> [TEXT EXTRACT]
Then, the information processing device 100 acquires an HRTF corresponding to the positional relationship information out of the all-around HRTF 20 (Step S10). Furthermore, the information processing device 100 performs processing regarding distance attenuation (gain) and delay on the HRTF corresponding to the positional relationship information. For example, the sound signal reproduced by the reproduction device 10 is attenuated and delayed more significantly as the distance between the user and the sound source is longer.
Subsequently, the information processing device 100 convolves the sound source signal 50 with the HRTF on which the processing regarding the distance attenuation and delay has been performed (Step S12). The sound source signal 50 in Step S12 is a direct sound (component not including a reflected sound) since the sound source signal 50 does not include the IR 40 indicating the acoustic characteristic (such as reverberation time) in the room. In this manner, the information processing device 100 generates the signal corresponding to the direct sound component out of the binaural sound signal to be reproduced by the reproduction device 10 by convolving the sound source signal with the HRTF corresponding to the positional relationship information.

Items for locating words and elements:
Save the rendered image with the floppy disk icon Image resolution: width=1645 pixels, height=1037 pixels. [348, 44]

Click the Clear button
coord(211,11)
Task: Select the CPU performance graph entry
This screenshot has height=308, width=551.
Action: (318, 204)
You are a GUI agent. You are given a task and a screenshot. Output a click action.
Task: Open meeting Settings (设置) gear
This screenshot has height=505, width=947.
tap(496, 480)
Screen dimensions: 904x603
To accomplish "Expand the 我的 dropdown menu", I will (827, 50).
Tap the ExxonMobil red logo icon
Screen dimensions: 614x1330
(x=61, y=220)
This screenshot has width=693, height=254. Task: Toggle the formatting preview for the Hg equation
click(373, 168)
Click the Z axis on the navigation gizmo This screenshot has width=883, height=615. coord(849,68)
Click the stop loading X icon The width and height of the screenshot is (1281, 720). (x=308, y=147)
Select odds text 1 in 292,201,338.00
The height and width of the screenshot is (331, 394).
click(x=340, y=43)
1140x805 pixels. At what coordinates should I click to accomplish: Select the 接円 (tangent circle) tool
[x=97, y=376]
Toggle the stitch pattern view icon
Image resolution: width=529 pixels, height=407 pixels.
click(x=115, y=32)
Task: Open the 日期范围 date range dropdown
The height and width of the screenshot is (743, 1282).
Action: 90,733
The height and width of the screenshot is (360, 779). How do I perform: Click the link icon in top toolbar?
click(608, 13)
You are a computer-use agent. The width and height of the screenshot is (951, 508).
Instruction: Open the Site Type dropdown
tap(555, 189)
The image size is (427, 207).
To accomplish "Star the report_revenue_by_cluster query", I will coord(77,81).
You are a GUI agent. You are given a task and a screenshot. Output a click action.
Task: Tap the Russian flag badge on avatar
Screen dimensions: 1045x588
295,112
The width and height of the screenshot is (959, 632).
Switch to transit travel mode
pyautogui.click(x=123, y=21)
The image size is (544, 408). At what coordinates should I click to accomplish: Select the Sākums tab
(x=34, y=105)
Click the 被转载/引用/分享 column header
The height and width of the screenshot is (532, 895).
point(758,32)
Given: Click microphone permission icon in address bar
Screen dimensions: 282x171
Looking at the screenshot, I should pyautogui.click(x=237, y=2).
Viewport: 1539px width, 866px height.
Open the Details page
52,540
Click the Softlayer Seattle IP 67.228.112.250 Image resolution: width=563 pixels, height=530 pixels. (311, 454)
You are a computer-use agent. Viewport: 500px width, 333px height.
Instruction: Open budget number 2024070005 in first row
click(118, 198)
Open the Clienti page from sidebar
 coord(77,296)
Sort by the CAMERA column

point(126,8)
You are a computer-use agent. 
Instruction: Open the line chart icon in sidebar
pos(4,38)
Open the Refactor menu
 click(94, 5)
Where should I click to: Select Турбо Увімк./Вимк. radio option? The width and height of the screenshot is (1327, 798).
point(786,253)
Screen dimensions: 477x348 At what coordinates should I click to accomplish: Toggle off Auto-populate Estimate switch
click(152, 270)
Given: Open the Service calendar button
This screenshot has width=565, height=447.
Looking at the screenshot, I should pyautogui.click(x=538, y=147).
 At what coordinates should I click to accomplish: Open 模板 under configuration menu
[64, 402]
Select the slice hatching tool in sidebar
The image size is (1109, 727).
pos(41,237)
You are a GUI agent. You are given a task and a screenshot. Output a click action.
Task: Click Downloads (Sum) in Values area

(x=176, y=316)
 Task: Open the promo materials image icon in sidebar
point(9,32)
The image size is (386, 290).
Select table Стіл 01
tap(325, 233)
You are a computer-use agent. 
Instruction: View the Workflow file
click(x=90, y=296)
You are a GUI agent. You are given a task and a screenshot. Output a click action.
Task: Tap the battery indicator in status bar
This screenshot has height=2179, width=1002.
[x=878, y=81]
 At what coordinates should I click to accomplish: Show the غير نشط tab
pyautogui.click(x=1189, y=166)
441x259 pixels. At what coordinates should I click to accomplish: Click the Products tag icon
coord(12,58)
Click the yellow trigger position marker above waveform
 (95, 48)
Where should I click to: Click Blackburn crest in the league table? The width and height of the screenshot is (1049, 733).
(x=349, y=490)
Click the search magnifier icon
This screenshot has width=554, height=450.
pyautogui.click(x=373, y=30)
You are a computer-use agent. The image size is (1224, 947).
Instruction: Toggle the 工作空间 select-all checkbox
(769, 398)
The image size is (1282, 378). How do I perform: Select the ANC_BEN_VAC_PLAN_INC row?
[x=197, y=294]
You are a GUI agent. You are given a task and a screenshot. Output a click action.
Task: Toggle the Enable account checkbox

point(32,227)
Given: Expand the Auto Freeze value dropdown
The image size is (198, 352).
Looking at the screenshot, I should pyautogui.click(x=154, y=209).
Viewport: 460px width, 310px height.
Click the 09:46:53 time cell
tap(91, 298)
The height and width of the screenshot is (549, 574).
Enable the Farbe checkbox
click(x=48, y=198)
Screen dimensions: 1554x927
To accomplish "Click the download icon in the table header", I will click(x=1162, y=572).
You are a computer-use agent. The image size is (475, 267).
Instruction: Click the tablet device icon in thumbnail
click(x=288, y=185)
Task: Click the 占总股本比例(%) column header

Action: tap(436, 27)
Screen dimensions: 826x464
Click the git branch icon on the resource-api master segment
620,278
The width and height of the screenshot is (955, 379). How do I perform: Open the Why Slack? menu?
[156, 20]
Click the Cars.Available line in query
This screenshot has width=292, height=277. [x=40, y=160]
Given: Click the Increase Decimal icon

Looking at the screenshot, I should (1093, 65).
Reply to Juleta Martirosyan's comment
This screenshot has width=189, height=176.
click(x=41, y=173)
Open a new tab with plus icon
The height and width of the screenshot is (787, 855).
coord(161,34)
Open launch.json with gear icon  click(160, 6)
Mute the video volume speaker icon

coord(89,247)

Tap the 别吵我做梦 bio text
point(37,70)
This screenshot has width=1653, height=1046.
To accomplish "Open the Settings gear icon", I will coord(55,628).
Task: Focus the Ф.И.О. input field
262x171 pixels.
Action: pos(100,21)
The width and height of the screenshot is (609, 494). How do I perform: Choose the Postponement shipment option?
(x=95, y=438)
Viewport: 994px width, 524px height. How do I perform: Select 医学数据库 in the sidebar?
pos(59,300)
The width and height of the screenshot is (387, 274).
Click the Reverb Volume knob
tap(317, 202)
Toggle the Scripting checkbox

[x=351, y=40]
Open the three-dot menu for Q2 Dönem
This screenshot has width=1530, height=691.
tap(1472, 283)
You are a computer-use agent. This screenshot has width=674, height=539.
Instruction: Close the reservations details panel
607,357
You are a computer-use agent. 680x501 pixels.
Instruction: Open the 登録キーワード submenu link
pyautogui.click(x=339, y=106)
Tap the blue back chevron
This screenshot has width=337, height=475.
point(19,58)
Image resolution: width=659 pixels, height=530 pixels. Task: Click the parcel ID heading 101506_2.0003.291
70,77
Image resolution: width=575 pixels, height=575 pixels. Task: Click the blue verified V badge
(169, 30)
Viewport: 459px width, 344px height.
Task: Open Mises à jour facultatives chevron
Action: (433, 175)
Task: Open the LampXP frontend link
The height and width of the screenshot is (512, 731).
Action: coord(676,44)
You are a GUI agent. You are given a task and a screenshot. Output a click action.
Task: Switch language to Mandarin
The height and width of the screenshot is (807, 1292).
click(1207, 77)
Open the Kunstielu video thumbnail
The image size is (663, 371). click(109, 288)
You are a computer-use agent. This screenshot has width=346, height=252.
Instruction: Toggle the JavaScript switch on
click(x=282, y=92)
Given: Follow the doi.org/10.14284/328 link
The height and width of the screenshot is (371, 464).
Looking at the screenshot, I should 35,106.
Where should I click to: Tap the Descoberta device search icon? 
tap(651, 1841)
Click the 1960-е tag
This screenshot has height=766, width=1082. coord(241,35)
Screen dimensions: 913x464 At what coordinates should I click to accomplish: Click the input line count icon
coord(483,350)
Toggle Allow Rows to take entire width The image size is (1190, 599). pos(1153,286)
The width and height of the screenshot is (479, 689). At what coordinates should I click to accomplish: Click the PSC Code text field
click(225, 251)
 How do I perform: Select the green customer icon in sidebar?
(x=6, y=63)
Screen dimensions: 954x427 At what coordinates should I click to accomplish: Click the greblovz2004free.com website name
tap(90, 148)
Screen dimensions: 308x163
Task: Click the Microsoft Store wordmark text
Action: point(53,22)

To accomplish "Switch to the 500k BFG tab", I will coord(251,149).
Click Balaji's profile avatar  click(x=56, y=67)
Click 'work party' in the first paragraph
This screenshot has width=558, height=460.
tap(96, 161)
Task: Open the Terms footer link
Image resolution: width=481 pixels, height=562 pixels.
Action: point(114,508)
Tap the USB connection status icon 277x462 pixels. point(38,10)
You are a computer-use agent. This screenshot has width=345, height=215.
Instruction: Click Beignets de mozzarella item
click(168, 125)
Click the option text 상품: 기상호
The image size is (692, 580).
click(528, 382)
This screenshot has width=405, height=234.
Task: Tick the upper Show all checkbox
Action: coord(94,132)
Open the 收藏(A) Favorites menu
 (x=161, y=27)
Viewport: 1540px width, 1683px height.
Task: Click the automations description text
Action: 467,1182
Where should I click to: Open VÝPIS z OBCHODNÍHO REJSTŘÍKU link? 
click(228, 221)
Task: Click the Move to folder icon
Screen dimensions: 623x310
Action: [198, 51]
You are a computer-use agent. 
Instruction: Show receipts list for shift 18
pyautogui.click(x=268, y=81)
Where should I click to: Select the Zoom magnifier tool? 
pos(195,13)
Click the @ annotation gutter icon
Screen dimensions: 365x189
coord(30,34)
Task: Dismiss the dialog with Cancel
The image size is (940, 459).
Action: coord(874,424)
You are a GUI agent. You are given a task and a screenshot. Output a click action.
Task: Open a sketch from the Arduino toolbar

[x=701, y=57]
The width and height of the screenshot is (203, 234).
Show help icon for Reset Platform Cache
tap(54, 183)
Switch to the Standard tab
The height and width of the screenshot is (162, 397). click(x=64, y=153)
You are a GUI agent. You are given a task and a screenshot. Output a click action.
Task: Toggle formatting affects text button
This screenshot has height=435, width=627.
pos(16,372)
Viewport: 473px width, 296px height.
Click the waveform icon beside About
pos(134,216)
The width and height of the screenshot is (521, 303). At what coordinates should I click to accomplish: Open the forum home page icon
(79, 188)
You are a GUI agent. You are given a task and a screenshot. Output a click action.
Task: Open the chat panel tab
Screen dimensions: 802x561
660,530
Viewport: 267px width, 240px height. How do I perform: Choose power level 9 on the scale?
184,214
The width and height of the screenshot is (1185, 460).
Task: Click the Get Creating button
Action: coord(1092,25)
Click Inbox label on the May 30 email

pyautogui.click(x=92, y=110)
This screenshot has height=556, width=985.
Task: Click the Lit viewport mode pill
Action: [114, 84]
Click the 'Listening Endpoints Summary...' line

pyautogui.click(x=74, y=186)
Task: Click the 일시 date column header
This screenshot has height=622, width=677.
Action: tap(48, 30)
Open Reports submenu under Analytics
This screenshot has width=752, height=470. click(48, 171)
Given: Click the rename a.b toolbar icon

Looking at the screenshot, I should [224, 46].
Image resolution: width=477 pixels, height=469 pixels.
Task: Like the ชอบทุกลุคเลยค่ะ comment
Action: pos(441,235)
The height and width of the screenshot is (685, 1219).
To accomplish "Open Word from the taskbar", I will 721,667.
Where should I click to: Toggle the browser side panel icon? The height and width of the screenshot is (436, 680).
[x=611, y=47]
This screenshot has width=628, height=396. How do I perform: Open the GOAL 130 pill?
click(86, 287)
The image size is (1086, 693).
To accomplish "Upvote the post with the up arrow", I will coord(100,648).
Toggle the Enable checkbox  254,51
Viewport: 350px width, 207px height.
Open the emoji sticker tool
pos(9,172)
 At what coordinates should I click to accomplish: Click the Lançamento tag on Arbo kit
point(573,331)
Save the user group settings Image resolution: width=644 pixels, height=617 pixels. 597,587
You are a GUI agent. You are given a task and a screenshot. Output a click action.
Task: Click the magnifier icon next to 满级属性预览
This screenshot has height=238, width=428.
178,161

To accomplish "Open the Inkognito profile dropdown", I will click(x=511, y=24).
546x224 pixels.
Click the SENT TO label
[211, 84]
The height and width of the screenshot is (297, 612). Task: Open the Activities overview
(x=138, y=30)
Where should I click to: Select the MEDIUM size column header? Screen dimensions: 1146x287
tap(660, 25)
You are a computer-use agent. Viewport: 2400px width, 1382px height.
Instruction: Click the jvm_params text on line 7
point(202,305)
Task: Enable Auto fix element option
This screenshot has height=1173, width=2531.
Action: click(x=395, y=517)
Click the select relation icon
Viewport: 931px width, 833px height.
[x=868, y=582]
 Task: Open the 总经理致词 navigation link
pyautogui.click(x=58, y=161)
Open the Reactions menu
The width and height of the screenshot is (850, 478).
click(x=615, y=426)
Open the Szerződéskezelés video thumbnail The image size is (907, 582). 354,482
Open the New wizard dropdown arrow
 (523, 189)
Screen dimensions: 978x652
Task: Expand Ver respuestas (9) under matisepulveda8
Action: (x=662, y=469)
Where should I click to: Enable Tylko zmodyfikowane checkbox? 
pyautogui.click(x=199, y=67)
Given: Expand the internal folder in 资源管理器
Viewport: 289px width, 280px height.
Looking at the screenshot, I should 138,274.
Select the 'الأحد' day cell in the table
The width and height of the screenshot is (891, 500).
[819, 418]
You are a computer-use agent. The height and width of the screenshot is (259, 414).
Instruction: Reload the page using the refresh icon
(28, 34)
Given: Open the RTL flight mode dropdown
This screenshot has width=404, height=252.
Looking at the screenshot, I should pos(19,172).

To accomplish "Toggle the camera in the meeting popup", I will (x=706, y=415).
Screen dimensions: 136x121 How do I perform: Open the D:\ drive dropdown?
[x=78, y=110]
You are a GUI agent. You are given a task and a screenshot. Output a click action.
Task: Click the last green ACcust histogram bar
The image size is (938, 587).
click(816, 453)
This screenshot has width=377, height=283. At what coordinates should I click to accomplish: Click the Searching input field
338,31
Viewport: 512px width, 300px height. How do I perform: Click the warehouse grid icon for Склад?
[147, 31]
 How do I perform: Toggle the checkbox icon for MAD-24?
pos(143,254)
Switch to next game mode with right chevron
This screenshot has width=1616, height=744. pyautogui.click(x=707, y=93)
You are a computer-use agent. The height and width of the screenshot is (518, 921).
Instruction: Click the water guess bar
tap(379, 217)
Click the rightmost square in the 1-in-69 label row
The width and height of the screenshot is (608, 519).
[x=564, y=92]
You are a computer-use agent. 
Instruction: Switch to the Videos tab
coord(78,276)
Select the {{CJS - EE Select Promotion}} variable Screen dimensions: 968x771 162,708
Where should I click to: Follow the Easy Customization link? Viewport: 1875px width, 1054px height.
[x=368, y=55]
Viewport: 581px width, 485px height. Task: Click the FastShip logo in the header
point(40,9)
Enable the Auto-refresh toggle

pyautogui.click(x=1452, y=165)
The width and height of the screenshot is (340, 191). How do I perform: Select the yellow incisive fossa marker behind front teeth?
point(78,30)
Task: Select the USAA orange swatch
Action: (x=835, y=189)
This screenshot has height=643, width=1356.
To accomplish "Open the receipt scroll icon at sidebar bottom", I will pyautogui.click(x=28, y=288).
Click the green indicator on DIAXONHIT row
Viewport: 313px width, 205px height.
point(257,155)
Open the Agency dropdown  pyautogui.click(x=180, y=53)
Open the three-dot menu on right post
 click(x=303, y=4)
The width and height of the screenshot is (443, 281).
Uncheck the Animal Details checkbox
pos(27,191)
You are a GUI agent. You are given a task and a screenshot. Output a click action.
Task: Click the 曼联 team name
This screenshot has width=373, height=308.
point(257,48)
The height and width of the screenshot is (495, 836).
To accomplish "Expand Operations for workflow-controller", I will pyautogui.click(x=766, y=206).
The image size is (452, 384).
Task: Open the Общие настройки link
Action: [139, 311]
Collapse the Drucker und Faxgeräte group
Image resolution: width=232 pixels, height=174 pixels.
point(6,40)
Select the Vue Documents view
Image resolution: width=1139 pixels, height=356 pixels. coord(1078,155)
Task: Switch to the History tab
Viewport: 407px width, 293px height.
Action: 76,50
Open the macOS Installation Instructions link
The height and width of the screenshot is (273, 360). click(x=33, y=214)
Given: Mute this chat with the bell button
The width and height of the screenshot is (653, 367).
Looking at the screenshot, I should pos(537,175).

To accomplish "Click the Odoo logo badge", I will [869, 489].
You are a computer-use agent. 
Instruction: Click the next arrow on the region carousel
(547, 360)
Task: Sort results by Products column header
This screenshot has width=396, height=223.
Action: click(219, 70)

> [TASK GOAL]
Print everything from "Then, the information" down to "source is longer." in the passage on HRTF processing, keeping every word unchanged.

> [RESPONSE BELOW]
Then, the information processing device 100 acquires an HRTF corresponding to the positional relationship information out of the all-around HRTF 20 (Step S10). Furthermore, the information processing device 100 performs processing regarding distance attenuation (gain) and delay on the HRTF corresponding to the positional relationship information. For example, the sound signal reproduced by the reproduction device 10 is attenuated and delayed more significantly as the distance between the user and the sound source is longer.